1. Serious email checking only every other night. I’m planning to turn off automatic notifications for various apps so that when I hook into Wi-Fi here and there I don’t get inundated with new messages and informed about who liked that one tumblr post from a year ago that is still making the rounds yet garnering me exactly zero new followers. (No, I’m not bitter.) This way, I will only see mail when I consciously choose to check it.
2. I am planning to write a very specific away message that makes it clear emergencies and lottery-winning, Nobel-prize winning type notices are the only ones that will get responses.
3. The social media rule will be: use social networks to share, but not to scroll.
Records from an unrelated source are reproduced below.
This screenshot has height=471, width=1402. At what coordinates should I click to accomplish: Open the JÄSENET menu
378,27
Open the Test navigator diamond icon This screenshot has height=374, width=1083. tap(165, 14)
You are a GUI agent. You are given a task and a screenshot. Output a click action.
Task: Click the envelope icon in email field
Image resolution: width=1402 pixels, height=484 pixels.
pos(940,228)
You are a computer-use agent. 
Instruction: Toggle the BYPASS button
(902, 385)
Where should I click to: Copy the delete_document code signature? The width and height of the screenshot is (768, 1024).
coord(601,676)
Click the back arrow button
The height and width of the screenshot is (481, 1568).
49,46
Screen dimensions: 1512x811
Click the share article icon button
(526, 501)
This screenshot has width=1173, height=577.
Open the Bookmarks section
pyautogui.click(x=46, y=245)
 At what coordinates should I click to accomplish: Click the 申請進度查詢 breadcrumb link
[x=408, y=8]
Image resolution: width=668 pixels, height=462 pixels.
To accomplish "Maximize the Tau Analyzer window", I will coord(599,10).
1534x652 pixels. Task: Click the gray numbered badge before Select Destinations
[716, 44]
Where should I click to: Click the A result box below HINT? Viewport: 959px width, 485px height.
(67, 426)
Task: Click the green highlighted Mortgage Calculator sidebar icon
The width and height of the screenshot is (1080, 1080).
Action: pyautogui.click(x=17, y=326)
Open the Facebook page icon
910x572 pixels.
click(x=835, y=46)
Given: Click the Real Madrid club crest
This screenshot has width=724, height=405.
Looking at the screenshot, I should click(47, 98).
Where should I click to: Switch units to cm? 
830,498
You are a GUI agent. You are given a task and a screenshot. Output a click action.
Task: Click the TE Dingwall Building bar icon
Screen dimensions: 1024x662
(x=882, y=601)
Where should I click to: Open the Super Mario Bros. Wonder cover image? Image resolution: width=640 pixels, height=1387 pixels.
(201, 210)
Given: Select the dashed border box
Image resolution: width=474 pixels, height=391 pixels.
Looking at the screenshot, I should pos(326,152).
So, I can tweet, post to FB, and enjoy garnering an initial response, but the line here is, I won’t mindlessly shuffle through the day’s Tweets, or stare into the comforting flow of my Instagram timeline, my thumb moving seemingly of its own accord. There will be plenty of time to do that when I’m back at my desk, procrastinating, at which point I can check out everyone’s dog and baby pictures and type “aww” while wondering whether they’ve found a key to happiness I have not while also knowing that that’s the mindfuck Instagram is designed to make me experience and I’m probably making them feel that way with my vacation pictures, too.
4. Don’t go to Amsterdam, partake of the local legal specialty, and then while still not in my right mind read a 55-comment long thread of arguments about the State of Feminism Today and then cry about the future of social justice movements and my own worthlessness as an advocate for the cause. Okay, this isn’t really a rule for my future, but it is one I have perhaps gleaned from an incident in my past. Don’t be like me, kids. Don’t do this. There will still be oppression to fight when you get home. #selfcare
5. Buy a watch. I will probably buy a cheap watch in the Paris Metro when I land so I don’t feel like I need to carry my smartphone around with me to know the time. This is a romantic tradition my husband and I have, and also a great way to demarcate being away from being at home. A miniature clock upon my wrist! How novel, and foreign, and reminiscent of a simpler time.
6. If I feel like I’m not living in the moment, I’ll go on a longer internet diet than planned. And go perhaps two, maybe three, whole days without an email check. Life on the edge: embrace it.
7. But I won’t stress out about whether I’m living in the moment so much that it makes me ignore the moment. What is the moment, anyway? How can I understand what a moment is if it is not frozen on my internet screen for posterity? But on the other hand, how can I understand it if it is frozen on my screen for posterity?
Clearly, I need a vacation.
Readers, how do YOU manage internet when you’re on foreign (or domestic) shores away from home?